In an ordinary "reinvested income" transaction of course, each income category gets its share of (1) shares and (2) the dollar amount of the income. In this transaction, though, the Form 1099-R ascribes about 40% of the dollar value of the distribution to Return of Capital. Wait -- what? Since when did Return of Capital change your share holdings -- in either direction??

A: For purposes of ascribing shares to income category, should I ignore the ROC and distribute the shares only between Div & CG? I'll note that the cash value of the Div & CG income (as reported on the 1099-R) is far lower than the cash value of the whole distribution (about 60% of the total).

If I should include the ROC in the distribution of the shares ... where do I enter its share of those fund-shares? The ROC transaction form has no field for shares. The Reinv transaction form has no field for ROC.

I'm not sure that the Reinv transaction form's "Misc" field would adjust Cost Basis the way a ROC transaction does. Or would the change in the number of shares have the same effect on Cost Basis that an ROC transaction would have?

B: If I do need to enter the value that the 1099-R ascribes to ROC in that reinvested distribution, how should I enter it? What should the ROC portion of this reinvested distribution do to the account's Cost Basis?

Is adding the number of shares going to offset the drop in share price (which I believe does the "heavy lifting" of reducing the account's Cost Basis)?

Should I try to enter a negative number? Is that even possible?

Thanks for looking this over.


  • Sherlock
    Sherlock SuperUser ✭✭✭✭✭
    edited February 2019
    The ROC is a non-taxable event that reduces the original cost-basis.  Essentially, you should be reducing the original share cost appropriately and be using the difference to purchase additional shares.  I suggest using RtrnCap and Bought action transactions to reflect the adjusted cost-basis and the purchase of the additional shares.  The transaction details should be provided on an investing activity statement provided by the financial institution.

  • q_lurker
    q_lurker SuperUser ✭✭✭✭✭
    I am not personally familiar with managed payout funds, so I am taking your information at face value.  I take that as all the monthly transactions were 'regular' dividend or cap-gain distributions, distributed as 'cash' to you directly and the 1099 properly accumulated those.  

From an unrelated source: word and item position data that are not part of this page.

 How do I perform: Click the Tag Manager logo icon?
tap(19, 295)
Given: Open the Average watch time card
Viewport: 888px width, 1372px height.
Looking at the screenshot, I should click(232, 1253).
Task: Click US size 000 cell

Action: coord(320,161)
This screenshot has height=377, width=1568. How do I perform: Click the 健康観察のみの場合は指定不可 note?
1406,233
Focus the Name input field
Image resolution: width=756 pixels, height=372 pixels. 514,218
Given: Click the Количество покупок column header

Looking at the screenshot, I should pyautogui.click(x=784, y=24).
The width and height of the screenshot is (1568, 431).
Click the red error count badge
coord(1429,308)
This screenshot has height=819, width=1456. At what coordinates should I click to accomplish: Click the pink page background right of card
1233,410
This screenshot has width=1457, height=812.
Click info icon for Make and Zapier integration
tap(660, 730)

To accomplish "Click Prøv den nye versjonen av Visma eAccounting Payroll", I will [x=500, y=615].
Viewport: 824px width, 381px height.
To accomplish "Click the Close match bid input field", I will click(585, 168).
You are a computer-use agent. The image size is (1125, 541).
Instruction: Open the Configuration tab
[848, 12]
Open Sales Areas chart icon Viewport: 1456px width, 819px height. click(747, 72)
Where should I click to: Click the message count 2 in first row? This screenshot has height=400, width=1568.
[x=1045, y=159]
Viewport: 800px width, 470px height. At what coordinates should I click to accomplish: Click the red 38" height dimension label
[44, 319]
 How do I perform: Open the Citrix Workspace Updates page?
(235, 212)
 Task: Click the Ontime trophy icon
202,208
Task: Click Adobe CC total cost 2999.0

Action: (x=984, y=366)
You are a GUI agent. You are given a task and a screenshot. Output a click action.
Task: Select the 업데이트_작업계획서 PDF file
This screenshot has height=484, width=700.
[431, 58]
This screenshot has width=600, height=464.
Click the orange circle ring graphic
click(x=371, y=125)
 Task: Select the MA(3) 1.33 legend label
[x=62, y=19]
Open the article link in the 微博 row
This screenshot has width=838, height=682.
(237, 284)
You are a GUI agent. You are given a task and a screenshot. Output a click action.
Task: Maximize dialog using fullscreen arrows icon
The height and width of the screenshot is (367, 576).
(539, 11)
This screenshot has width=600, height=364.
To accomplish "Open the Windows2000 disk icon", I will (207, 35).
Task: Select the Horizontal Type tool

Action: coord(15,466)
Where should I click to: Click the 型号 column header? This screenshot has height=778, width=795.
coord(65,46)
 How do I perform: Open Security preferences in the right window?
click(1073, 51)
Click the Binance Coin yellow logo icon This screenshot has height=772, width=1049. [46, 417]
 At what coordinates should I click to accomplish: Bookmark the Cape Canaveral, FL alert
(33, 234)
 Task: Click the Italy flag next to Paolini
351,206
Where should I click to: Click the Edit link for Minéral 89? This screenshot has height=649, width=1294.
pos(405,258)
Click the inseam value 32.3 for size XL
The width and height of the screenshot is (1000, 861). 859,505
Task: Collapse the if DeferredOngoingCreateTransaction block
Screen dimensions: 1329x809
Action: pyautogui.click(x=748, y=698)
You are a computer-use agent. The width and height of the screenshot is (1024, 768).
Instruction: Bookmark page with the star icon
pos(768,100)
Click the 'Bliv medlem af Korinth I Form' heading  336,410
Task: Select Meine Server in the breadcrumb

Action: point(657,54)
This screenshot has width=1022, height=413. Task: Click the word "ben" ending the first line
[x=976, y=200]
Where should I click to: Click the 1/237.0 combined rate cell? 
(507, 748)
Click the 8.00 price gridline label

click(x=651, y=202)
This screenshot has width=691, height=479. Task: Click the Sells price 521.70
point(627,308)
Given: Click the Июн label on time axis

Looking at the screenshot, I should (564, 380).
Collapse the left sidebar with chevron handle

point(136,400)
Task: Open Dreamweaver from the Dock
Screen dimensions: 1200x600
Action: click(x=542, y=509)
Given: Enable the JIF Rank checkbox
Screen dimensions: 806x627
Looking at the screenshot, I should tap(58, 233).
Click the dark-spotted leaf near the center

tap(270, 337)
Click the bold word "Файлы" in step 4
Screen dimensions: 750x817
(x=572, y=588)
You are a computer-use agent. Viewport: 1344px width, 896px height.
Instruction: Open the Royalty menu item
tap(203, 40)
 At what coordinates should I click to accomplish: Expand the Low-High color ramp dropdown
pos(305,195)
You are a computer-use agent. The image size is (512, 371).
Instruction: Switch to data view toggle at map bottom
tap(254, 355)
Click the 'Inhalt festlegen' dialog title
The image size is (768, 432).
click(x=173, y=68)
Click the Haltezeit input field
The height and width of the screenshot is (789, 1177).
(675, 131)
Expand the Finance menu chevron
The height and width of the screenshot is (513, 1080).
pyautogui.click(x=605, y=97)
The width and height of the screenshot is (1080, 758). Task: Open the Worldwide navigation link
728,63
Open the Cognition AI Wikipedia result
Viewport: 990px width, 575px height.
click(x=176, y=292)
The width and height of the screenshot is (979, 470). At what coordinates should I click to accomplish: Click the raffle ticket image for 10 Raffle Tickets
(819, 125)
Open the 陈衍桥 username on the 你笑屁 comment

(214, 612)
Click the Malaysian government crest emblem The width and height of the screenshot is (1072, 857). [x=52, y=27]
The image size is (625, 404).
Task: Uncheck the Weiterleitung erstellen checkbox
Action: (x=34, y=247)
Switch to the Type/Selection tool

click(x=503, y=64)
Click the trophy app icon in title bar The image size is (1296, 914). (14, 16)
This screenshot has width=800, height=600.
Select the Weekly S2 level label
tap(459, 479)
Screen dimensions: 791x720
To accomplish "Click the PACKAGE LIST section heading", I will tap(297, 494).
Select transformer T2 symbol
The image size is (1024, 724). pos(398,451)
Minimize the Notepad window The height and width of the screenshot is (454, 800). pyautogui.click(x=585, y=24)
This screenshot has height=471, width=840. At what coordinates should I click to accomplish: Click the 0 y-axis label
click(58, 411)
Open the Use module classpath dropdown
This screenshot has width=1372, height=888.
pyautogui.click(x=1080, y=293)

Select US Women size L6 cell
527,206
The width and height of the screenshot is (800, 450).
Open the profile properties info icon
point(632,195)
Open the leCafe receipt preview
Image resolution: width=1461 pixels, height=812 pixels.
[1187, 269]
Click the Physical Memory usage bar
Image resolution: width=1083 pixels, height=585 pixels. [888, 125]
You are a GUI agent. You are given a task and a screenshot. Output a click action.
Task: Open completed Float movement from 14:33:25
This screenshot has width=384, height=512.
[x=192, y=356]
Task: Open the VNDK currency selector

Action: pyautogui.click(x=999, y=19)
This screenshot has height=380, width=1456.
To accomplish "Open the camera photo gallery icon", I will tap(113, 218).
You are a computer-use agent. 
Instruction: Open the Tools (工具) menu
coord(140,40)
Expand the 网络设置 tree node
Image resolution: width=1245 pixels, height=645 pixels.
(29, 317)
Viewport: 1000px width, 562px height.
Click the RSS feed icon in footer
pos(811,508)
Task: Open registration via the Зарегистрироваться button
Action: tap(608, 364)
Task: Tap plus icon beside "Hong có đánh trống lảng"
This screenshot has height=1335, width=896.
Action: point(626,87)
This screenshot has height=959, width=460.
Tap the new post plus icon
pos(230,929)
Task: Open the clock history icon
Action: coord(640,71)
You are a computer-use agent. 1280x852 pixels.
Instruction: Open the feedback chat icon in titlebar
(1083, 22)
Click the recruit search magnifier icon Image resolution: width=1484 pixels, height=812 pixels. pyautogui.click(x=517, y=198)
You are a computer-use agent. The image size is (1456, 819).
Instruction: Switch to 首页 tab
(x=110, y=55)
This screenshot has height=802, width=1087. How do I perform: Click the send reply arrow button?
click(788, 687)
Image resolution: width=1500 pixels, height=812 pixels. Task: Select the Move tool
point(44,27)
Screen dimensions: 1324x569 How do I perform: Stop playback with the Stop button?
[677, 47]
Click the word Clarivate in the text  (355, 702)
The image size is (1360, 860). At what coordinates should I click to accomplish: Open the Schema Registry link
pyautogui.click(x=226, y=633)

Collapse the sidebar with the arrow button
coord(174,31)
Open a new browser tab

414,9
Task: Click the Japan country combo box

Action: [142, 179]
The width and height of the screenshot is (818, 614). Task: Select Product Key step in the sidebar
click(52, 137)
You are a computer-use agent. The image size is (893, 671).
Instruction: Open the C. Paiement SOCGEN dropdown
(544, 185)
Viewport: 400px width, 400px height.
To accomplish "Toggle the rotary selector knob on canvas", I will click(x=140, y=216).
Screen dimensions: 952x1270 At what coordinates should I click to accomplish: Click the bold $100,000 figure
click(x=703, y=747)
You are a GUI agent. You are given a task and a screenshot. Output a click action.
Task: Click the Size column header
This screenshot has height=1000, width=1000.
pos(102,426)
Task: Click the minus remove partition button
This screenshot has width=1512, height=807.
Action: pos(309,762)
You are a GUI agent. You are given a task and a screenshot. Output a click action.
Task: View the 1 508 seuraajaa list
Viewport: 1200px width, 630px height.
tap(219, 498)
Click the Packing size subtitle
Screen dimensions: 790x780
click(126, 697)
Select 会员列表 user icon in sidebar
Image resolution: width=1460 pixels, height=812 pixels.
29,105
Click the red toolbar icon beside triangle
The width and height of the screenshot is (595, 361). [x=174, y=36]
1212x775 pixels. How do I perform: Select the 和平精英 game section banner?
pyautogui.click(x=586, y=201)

    For the December transaction, there were three components - a dividend (say $5), a cap gain (say $1) and something they tagged as a ROC or a non-dividend distribution (say $4 = 40%).  That total amount or all three components were reinvested rather than distributed as cash. 

    I agree with Sherlock.  You can use the Reinvest actions for the dividend and cap gains.  For the ROC component, I would use a RtrnCap transaction followed by a Buy Shares transaction.  I would give consideration to lumping all three 'incomes' into one Buy Shares (not using any Reinvest transaction) if that might make more sense.  
  • Jim_Harman
    Jim_Harman SuperUser ✭✭✭✭✭
    The Vanguard managed payout fund generates a fixed payment each month, which is adjusted annually based on the fund's performance over the past several years. The idea is to generate a steady stream of cash without depleting the fund, like an endowment. These monthly payments are made around the middle of each month and are a fixed combination of income, realized gains, and ROC.

    The distribution schedule is shown here

    At the end of the year, the fund makes an additional distribution of any remaining income, gains, and ROC it has accumulated, which is the one @Dana Netherton is reinvesting.

    I suppose to be absolutely accurate from a tax viewpoint, you should be recording all the components of each distribution.